Your assignment: Please copy out the entries below exactly, beginning with the line that contains "Click the US" and ending with the line that contains "Given: Open the", and include nothing outside that span.

━━━ Records supplied ━━━

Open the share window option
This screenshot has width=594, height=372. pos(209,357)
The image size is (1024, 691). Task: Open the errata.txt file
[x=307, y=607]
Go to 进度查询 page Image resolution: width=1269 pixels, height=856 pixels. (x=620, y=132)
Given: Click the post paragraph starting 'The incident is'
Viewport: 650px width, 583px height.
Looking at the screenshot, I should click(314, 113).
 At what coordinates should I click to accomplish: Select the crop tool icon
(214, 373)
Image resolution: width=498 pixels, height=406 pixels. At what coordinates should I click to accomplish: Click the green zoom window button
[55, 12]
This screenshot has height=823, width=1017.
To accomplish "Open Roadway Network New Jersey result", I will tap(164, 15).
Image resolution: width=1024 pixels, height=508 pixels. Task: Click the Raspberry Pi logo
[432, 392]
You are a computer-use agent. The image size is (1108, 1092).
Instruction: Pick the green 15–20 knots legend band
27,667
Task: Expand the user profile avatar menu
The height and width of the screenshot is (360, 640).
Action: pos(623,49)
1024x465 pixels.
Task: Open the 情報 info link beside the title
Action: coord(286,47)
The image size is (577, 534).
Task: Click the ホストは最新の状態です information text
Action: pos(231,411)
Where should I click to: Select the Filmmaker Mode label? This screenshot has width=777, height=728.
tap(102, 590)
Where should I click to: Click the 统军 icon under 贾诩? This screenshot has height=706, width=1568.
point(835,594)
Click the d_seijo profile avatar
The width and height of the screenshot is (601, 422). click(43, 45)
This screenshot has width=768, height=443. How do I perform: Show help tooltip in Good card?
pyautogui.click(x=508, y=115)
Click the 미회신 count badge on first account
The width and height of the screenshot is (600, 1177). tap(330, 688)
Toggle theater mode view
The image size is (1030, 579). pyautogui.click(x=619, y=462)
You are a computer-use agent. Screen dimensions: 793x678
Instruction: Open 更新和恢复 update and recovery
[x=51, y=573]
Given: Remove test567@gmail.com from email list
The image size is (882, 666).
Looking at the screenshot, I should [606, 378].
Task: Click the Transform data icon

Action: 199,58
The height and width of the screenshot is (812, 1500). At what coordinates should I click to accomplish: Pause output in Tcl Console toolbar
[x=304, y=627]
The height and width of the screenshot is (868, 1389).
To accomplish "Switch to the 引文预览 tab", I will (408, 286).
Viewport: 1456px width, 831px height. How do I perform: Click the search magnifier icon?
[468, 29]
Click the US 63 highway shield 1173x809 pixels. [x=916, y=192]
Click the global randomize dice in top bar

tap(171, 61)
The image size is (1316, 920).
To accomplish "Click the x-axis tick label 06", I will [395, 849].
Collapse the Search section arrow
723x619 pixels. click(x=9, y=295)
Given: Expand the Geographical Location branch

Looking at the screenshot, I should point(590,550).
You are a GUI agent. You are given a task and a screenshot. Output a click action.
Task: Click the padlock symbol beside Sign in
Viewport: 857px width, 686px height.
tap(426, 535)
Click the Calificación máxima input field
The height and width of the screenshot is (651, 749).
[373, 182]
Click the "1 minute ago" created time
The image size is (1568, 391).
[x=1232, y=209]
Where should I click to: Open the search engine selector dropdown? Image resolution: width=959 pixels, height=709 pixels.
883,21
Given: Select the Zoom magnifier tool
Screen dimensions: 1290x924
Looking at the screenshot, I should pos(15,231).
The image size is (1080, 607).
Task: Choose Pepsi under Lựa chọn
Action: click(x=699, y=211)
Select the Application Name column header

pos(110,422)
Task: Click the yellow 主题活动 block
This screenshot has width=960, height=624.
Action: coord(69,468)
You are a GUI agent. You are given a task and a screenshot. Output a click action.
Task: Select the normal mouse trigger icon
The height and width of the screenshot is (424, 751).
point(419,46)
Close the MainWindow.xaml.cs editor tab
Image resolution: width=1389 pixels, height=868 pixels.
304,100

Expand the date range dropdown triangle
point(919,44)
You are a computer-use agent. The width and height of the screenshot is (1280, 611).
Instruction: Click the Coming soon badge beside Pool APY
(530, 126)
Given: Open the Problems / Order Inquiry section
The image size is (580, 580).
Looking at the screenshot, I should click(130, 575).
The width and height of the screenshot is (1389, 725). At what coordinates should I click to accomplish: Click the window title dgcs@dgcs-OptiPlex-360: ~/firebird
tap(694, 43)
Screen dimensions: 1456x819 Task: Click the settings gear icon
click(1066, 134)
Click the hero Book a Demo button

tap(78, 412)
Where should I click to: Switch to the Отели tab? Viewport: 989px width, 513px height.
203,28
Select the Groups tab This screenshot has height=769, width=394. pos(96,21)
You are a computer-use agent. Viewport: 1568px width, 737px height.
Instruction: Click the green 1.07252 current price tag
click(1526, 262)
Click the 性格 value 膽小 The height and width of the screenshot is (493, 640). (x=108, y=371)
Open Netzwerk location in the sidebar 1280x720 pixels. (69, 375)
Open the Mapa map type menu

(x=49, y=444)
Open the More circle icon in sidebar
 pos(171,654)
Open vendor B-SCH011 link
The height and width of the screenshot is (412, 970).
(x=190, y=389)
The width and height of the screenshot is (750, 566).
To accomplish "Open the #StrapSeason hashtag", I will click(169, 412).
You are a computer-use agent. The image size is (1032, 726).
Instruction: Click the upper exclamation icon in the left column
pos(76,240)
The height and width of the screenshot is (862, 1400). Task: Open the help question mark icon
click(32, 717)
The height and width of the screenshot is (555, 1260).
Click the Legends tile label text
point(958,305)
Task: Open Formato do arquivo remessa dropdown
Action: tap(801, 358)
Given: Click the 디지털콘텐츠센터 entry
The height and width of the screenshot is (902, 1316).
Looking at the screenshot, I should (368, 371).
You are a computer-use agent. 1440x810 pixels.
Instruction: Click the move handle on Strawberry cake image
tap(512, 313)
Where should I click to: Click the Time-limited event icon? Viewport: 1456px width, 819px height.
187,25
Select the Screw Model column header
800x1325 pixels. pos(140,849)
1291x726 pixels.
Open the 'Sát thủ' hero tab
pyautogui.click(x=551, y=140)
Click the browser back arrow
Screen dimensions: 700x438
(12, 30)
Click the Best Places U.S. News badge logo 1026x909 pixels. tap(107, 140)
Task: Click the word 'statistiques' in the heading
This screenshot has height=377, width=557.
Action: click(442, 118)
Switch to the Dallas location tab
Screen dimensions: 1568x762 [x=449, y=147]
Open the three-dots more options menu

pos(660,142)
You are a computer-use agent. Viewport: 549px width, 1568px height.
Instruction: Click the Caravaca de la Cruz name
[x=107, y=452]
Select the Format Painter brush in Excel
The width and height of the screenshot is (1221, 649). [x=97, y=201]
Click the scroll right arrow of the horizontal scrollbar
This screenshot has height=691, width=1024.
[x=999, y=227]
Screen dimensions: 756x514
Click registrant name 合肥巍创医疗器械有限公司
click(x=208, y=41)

━━━

Expected output:
Click the US 63 highway shield 1173x809 pixels. [x=916, y=192]
Click the global randomize dice in top bar

tap(171, 61)
The image size is (1316, 920).
To accomplish "Click the x-axis tick label 06", I will [395, 849].
Collapse the Search section arrow
723x619 pixels. click(x=9, y=295)
Given: Expand the Geographical Location branch

Looking at the screenshot, I should point(590,550).
You are a GUI agent. You are given a task and a screenshot. Output a click action.
Task: Click the padlock symbol beside Sign in
Viewport: 857px width, 686px height.
tap(426, 535)
Click the Calificación máxima input field
The height and width of the screenshot is (651, 749).
[373, 182]
Click the "1 minute ago" created time
The image size is (1568, 391).
[x=1232, y=209]
Where should I click to: Open the search engine selector dropdown? Image resolution: width=959 pixels, height=709 pixels.
883,21
Given: Select the Zoom magnifier tool
Screen dimensions: 1290x924
Looking at the screenshot, I should pos(15,231).
The image size is (1080, 607).
Task: Choose Pepsi under Lựa chọn
Action: click(x=699, y=211)
Select the Application Name column header

pos(110,422)
Task: Click the yellow 主题活动 block
This screenshot has width=960, height=624.
Action: coord(69,468)
You are a GUI agent. You are given a task and a screenshot. Output a click action.
Task: Select the normal mouse trigger icon
The height and width of the screenshot is (424, 751).
point(419,46)
Close the MainWindow.xaml.cs editor tab
Image resolution: width=1389 pixels, height=868 pixels.
304,100

Expand the date range dropdown triangle
point(919,44)
You are a computer-use agent. The width and height of the screenshot is (1280, 611).
Instruction: Click the Coming soon badge beside Pool APY
(530, 126)
Given: Open the Problems / Order Inquiry section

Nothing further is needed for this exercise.